##### GIVEN TEXT #####

James Corden does his best Ricky Gervais impersonation, throwing out ham after hammy ideas for his role in the new Apple Music spot. If I were to create a game called Advertising Hack Bingo, I would have shouted bingo within the first ten seconds. This ad is so bad, I kept wanting to believe it was a joke. Like, somewhere at the halfway mark, an Apple spokesman would come out and say "hey we were just kidding. There's no way we'd create a spot so horrific, the decaying body of Steve Jobs would continue spinning in his grave long enough to light up Cupertino for a month. Here's the real spot." But no. It continues past the halfway point. And gets worse and worse, like a late-night talkshow sketch gone off the rails.
And throughout the spot all of the selling points ripped from the brief keep bombarding you, while the Apple Music executives, Bozoma Saint John, Eddy Cue, and Jimmy Iovine shake their heads in disbelief. I'm not sure if the disbelief comes from the stupid ideas Corden is pitching or the fact they are starring in this ad which made its debut during the Emmys, which by the way had its all-time low in terms of ratings this year. So the saving grace is relatively few people saw it in the wild.

#####

- EXERCISE DESCRIPTION -
Pick up the Apple Music ad review after its final sentence and carry it forward. The items after this point are separate from the Apple Music ad review.

##### MATERIAL SHOWN #####

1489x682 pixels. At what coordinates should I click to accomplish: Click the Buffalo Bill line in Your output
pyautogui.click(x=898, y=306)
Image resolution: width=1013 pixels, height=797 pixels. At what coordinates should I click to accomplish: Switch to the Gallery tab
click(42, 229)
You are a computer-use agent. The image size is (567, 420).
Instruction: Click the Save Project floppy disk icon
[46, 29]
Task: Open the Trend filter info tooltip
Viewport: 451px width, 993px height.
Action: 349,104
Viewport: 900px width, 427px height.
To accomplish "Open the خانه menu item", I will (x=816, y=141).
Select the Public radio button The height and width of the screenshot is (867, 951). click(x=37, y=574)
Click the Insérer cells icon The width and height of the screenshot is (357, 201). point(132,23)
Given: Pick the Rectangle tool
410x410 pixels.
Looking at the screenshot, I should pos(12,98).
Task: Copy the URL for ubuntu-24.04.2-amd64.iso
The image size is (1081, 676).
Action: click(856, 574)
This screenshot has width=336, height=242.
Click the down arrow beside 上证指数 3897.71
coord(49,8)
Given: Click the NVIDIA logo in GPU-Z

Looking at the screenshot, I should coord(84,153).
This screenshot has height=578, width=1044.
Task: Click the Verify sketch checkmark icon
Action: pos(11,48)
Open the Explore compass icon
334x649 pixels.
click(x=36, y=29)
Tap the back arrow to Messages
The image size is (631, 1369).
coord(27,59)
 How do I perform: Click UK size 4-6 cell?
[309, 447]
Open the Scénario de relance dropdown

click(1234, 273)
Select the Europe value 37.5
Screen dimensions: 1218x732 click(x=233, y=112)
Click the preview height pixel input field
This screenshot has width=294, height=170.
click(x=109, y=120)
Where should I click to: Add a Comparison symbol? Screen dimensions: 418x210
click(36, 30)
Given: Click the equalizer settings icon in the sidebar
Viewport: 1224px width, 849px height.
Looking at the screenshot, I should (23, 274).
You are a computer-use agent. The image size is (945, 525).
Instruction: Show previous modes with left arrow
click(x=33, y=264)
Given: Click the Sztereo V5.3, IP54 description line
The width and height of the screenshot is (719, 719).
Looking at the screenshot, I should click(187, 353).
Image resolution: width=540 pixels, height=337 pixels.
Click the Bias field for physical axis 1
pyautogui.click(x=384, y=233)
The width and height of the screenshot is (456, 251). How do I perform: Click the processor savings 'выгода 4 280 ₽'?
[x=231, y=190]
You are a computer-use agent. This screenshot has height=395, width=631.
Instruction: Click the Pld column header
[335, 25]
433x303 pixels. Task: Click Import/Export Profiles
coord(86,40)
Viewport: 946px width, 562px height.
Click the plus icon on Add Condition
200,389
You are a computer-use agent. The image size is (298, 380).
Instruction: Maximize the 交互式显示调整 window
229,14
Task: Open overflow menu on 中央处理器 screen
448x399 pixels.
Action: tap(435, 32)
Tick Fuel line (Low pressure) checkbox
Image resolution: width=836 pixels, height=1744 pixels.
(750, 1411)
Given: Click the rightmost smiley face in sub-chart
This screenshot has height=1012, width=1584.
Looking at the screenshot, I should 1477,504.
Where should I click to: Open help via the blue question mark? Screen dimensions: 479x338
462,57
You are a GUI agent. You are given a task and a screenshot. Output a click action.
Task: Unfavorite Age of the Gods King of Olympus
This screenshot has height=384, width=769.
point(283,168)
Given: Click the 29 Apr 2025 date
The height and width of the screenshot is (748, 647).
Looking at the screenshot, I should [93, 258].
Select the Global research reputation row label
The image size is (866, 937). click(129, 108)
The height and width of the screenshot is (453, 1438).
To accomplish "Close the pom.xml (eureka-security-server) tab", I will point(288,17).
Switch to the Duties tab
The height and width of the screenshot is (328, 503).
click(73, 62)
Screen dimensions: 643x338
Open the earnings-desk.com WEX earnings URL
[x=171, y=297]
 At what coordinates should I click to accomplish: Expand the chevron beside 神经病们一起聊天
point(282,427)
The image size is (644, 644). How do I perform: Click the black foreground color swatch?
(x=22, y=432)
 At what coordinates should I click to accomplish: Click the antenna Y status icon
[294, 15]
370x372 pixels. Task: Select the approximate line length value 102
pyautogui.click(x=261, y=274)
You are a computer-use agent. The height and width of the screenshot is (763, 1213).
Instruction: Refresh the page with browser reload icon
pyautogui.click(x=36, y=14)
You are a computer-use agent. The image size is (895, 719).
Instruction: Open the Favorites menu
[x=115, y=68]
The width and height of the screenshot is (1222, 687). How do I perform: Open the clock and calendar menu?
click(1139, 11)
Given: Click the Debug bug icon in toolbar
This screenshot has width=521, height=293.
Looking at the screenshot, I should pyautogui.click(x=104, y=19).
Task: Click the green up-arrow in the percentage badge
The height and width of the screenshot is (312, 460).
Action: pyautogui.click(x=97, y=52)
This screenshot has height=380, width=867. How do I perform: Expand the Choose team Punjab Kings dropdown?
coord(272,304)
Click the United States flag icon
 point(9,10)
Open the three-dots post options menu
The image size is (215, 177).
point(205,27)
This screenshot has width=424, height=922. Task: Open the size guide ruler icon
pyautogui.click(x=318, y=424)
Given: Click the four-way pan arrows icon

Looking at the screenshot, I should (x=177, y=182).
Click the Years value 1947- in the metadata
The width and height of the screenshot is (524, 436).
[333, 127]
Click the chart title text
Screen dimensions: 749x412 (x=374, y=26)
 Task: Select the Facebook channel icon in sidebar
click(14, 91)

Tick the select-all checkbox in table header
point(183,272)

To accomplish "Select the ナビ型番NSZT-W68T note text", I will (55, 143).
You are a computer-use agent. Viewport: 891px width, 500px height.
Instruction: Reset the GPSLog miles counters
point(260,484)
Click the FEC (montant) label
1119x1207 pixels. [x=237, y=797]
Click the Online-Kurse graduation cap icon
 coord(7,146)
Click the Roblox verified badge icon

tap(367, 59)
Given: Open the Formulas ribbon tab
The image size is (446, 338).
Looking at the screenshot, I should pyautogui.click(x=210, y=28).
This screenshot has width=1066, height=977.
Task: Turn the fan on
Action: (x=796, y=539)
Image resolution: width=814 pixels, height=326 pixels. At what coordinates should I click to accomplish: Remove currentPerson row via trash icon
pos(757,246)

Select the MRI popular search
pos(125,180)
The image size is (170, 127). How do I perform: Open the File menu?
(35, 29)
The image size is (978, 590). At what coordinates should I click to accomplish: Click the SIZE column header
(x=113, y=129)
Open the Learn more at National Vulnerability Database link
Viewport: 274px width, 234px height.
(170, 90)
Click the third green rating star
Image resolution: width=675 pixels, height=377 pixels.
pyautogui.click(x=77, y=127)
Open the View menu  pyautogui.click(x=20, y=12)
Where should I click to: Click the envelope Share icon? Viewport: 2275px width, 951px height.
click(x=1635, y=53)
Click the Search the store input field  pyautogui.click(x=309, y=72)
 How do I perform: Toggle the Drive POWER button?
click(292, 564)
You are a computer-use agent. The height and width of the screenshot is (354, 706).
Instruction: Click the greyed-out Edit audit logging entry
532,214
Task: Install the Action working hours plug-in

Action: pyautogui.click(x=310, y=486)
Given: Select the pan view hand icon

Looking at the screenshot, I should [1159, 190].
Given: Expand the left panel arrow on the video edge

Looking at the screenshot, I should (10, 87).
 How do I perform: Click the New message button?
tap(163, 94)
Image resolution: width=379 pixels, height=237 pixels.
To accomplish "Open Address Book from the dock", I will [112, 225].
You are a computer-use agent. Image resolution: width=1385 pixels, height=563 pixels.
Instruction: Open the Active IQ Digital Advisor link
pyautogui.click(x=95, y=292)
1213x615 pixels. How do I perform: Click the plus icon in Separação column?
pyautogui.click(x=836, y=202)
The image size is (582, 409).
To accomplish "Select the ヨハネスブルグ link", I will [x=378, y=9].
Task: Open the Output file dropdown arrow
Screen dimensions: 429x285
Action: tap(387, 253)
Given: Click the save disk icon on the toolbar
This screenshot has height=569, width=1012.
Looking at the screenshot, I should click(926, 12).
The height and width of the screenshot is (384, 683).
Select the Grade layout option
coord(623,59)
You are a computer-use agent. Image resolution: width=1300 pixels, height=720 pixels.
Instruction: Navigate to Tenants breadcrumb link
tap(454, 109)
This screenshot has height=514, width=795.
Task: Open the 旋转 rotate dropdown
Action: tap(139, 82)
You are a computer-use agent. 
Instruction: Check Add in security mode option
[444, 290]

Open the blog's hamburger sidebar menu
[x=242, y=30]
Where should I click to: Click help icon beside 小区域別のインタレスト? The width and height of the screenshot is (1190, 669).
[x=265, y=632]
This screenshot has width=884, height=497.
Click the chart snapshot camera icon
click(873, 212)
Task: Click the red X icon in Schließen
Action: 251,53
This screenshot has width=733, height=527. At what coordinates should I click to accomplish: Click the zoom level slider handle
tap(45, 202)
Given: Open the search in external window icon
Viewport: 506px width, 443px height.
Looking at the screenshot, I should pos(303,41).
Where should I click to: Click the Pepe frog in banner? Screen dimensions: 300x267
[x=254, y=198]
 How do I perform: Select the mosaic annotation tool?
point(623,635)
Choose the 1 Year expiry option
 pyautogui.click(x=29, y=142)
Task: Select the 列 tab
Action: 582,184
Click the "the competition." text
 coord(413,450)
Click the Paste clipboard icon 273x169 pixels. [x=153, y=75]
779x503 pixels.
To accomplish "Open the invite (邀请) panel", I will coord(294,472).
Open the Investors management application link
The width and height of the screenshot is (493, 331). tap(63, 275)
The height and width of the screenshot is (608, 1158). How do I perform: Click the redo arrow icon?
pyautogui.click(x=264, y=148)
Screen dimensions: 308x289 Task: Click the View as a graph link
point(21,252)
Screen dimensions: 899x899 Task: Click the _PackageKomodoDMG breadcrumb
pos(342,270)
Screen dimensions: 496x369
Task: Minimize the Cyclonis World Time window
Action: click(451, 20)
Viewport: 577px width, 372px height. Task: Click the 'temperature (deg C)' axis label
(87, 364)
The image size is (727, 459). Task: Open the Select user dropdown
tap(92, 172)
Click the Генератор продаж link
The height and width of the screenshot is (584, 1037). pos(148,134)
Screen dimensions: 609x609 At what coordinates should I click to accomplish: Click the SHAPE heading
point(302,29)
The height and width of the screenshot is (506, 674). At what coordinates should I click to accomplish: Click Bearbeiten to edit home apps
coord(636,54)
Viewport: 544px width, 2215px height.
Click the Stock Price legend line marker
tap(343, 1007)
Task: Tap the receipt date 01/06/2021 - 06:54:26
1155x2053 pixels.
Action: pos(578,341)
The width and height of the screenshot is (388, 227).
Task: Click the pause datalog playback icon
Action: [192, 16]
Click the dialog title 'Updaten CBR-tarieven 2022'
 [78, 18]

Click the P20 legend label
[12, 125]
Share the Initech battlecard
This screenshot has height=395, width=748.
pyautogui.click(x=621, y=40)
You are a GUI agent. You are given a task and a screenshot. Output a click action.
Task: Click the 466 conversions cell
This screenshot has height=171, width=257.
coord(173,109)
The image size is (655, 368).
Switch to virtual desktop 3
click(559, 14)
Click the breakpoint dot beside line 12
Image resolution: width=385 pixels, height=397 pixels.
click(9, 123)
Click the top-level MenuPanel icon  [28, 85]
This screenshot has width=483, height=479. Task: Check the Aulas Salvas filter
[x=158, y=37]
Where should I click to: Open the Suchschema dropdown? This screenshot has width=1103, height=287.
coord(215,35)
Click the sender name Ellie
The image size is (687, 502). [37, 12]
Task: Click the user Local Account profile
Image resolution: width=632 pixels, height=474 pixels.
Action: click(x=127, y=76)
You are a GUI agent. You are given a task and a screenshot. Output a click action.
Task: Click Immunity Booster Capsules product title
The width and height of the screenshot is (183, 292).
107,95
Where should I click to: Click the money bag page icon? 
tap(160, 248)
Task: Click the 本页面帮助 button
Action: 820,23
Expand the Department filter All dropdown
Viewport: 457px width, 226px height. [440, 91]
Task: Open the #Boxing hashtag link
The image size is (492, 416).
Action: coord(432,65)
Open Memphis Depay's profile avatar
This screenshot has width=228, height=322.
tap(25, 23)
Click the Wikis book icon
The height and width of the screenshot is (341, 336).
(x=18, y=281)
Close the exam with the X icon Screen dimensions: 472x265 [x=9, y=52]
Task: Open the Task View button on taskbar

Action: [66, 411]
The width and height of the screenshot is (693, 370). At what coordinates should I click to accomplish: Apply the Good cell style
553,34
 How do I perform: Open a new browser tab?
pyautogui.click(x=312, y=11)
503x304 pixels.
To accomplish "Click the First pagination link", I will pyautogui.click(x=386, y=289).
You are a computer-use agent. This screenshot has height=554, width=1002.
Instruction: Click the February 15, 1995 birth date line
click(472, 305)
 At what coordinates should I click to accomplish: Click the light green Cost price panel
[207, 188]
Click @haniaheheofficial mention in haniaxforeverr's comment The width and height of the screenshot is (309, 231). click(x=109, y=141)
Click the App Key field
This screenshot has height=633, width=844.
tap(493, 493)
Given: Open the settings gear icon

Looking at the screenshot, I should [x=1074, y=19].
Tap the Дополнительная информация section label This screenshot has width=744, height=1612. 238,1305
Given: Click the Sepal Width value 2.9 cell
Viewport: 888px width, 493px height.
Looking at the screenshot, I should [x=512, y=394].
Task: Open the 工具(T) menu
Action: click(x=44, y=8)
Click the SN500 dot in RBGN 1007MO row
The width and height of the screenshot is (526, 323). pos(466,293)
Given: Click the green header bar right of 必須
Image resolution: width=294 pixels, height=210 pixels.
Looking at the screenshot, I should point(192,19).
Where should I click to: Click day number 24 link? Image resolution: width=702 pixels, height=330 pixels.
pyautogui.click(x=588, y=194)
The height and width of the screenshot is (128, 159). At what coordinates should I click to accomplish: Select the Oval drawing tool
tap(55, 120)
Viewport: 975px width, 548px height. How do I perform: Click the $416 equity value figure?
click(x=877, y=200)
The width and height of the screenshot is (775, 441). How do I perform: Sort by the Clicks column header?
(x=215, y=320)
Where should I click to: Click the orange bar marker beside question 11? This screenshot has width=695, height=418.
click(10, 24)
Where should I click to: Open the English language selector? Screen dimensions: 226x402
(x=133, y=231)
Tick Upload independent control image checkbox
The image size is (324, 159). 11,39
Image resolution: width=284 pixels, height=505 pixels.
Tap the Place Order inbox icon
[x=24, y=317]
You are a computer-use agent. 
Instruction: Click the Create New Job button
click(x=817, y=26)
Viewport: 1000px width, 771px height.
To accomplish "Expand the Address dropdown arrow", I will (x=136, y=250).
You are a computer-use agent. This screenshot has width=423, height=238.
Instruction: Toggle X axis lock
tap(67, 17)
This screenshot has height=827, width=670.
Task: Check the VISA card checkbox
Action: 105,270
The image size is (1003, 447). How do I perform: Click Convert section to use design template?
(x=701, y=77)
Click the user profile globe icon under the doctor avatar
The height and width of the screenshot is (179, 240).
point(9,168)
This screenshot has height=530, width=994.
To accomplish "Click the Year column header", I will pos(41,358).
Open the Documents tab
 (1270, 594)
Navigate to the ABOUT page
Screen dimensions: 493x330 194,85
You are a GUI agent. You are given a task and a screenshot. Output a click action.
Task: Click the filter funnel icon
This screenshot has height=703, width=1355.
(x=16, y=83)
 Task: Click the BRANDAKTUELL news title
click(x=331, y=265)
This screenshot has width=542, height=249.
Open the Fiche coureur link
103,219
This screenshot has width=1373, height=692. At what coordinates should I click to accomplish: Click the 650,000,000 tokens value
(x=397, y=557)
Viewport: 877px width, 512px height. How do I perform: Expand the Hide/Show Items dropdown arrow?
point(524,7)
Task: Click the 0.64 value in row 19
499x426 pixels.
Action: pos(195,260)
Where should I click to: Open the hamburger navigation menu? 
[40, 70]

#####

- ANSWER SECTION -
I have been really good about keeping my emotions in check lately but this ad is so horribly offensive it makes me ask, why in the hell did Translation give the reigns, sorry, "collaborate," with Corden's production company Fulwell73 to make this steaming pile of dung? Who thought it would be a great idea to turn the three executives into straight men? Why didn't someone say "no," when the old "guy pitches zany ideas for commercial," premise got hauled out of the attic, still smelling of moth balls and covered with toxic black mold?
Ad agencies: please for the love of all that is holy and sacred in our industry, stop doing this. Don't buy into native advertising on channels that have no appreciation for your brand and will do the same shit for anyone who waves money under their noses. Stop believing that the guy whose audience loves capool karaoke is the right fit for your brand message. Once upon a time we were good at creating culture. Now I'm not even sure we're good at borrowing interest any more.
Pharrell sums it up best in his cameo when he utters an important word: Stop.